Each line of the listing below containing the word "address" should be returned.

※ ※ ※

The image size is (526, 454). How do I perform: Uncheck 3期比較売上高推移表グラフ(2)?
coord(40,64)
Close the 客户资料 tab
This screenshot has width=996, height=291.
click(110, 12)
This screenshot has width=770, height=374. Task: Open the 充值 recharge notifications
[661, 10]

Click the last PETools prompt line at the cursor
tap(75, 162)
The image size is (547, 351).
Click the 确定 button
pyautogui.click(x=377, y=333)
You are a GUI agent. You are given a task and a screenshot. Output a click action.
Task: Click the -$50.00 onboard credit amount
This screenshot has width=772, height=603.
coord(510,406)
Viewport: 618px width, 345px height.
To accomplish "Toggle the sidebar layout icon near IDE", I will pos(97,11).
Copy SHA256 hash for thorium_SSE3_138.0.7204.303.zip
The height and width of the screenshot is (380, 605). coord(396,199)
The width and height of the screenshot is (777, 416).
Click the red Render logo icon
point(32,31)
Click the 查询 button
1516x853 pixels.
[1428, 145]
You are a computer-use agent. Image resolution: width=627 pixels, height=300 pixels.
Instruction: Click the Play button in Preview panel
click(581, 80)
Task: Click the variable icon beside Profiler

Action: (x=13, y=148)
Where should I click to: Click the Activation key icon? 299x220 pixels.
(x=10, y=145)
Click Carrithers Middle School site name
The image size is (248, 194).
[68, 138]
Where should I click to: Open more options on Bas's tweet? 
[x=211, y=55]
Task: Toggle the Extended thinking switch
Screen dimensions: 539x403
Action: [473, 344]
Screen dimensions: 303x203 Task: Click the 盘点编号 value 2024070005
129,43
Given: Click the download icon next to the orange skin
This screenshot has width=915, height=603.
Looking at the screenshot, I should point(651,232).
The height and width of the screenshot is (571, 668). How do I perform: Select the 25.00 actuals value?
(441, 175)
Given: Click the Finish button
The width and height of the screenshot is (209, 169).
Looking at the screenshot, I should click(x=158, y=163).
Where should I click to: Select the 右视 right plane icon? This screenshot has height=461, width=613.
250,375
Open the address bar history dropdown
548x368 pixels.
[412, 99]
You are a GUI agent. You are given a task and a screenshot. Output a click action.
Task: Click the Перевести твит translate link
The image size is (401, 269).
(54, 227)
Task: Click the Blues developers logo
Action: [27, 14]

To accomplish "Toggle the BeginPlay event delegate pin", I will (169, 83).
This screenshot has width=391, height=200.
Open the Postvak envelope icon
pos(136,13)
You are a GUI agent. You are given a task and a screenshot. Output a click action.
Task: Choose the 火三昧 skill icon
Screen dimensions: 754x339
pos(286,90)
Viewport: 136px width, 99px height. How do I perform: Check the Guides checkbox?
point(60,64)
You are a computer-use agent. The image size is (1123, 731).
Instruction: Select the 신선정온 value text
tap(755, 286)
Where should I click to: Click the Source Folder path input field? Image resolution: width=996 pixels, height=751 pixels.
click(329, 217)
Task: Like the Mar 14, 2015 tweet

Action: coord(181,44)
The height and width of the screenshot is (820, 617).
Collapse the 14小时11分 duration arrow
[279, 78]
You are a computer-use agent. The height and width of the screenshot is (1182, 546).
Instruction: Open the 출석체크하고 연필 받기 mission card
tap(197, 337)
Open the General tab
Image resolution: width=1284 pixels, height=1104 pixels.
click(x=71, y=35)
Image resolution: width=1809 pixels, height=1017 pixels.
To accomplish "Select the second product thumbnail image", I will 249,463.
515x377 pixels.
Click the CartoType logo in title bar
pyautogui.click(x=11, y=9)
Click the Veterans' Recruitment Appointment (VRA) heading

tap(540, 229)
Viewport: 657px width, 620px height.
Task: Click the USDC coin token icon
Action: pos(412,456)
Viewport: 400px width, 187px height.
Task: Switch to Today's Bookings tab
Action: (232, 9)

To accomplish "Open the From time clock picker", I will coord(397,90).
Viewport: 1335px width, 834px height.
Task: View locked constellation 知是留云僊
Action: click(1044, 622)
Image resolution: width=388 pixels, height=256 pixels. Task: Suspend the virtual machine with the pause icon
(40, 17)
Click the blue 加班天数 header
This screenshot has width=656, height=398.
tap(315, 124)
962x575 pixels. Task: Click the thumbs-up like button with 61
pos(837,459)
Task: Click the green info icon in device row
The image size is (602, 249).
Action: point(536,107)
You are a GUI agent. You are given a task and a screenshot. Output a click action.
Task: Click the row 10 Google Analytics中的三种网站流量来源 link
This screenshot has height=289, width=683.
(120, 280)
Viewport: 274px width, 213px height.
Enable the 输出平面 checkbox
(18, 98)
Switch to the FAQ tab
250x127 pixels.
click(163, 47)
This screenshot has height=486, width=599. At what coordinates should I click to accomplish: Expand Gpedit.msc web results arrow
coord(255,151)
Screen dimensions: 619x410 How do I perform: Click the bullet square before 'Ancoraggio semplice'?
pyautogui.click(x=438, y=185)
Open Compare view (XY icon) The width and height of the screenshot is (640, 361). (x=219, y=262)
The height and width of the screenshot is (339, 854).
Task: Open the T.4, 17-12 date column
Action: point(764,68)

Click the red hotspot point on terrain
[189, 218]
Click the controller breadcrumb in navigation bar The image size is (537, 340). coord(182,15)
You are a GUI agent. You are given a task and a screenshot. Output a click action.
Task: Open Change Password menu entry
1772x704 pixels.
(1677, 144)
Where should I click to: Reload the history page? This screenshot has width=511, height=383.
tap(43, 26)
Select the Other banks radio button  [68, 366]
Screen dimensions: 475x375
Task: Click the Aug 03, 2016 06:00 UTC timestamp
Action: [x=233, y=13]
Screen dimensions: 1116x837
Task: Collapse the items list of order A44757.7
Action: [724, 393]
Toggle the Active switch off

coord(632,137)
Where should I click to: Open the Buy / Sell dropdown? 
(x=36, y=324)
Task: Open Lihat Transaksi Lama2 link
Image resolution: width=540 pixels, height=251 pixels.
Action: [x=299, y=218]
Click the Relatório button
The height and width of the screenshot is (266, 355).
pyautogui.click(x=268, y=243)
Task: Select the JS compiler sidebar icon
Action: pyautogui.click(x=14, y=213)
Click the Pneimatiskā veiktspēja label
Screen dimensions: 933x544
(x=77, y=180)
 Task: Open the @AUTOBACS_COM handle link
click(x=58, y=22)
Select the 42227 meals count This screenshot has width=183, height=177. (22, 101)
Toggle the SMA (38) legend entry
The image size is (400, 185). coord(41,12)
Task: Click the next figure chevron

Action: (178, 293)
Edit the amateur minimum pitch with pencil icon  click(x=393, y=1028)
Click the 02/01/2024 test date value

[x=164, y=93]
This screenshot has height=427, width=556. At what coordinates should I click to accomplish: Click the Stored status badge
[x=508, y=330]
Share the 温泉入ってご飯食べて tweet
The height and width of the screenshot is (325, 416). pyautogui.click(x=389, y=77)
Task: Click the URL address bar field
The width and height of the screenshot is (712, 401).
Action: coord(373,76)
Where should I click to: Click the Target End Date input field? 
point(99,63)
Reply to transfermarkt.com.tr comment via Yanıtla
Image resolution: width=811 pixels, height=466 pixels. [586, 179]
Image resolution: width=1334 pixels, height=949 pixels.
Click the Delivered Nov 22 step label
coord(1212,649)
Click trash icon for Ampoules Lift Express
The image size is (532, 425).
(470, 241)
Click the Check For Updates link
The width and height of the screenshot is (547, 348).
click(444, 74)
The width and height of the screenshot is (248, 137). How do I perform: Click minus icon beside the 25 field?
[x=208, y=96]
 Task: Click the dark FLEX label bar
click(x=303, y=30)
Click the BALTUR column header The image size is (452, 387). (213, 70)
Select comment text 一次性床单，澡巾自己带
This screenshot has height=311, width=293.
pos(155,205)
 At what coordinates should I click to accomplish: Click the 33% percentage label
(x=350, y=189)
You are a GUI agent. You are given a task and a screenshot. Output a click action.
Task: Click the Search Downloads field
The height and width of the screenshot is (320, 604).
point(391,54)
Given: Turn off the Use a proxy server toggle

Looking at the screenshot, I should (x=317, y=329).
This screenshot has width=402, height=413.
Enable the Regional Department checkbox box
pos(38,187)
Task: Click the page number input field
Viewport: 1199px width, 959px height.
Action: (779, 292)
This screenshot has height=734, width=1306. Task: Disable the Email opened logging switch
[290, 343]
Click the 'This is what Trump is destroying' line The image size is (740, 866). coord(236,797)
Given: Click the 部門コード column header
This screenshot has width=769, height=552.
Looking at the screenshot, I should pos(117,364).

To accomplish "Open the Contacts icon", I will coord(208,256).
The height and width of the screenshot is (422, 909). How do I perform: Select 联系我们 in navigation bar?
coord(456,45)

※ ※ ※

**Solved exercise**.
Open the address bar history dropdown
Task: Click the URL address bar field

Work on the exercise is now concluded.